Malafaia chama ministro Alexandre de Moraes, de “criminoso” e “ditador”. Fabio Rodrigues Pozzebom/ Agência Brasil

O ministro Alexandre de Moraes, do Supremo Tribunal Federal (STF), determinou nesta quarta-feira (20) uma operação de busca e apreensão contra o pastor Silas Malafaia, aliado do ex-presidente Jair Bolsonaro. A decisão também inclui medidas cautelares, como a proibição de deixar o país e o cancelamento do passaporte de Malafaia.

Segundo a Polícia Federal (PF), a ação foi cumprida no Aeroporto do Galeão, no Rio de Janeiro. O celular do pastor foi apreendido durante a operação.

SUSPEITA DE COAÇÃO

Na decisão, Moraes cita parecer da Procuradoria-Geral da República (PGR), que aponta Malafaia como “orientador e auxiliar das ações de coação” supostamente promovidas por Bolsonaro e pelo deputado federal Eduardo Bolsonaro (PL-SP).

Além disso, o pastor está proibido de manter contato com outros investigados nos inquéritos que tratam de uma suposta tentativa de golpe de Estado.

REAÇÃO DE MALAFAIA

Após a operação, Malafaia fez duras críticas ao ministro Alexandre de Moraes, a quem classificou como “criminoso” e “ditador”.

“Eu converso com amigos (…) Quem sou eu para orientar o Eduardo Bolsonaro?”, questionou o pastor ao ser abordado pela imprensa na noite de quarta-feira.

Ele afirmou que a acusação é injusta e que está sendo perseguido por suas opiniões:
“Eu sou um líder religioso. Eu não sou um bandido nem um moleque.”

Malafaia também denunciou o que chamou de censura:
“Estabeleceram um crime de opinião no Estado Democrático de Direito. Que democracia é essa?”
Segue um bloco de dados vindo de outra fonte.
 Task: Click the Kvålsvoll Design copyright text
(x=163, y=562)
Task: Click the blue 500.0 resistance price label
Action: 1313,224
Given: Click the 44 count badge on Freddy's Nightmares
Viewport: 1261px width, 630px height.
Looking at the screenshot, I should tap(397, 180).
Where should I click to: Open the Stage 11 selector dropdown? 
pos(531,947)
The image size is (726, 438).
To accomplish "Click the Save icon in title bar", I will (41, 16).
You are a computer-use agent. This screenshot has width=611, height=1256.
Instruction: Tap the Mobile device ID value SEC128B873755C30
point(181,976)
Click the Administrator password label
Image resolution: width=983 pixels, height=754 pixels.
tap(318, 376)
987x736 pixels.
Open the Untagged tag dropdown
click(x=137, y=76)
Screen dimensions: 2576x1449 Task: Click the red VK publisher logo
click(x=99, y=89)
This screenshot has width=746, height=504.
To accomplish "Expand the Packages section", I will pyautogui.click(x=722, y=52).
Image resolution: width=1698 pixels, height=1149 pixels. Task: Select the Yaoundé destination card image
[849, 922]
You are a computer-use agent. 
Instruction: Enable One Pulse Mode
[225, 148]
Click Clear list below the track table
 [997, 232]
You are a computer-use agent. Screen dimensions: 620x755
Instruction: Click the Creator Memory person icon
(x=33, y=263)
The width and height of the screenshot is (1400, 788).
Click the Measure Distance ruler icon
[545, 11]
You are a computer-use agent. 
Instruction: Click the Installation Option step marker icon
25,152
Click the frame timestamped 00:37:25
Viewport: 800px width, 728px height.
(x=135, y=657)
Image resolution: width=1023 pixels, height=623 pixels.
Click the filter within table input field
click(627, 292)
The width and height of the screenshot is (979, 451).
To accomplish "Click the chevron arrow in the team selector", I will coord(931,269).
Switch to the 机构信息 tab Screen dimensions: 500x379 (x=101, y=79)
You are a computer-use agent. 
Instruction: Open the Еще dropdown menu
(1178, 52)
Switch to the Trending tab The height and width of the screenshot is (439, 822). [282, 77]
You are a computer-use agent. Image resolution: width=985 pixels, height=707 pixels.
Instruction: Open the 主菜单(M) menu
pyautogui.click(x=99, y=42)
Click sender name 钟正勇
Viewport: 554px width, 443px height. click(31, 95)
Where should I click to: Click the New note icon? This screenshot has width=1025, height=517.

O pastor reclamou da apreensão de cadernos pessoais.
“Até meus cadernos de mensagem foram levados. Eu anoto minhas pregações, escrevo versículos da Bíblia. Isso é uma vergonha”, declarou.

Durante a entrevista, ele anunciou a intenção de convocar atos no próximo 7 de setembro em protesto contra as decisões do STF.

“Alexandre de Moraes tem que sofrer impeachment, ser julgado e preso”, concluiu.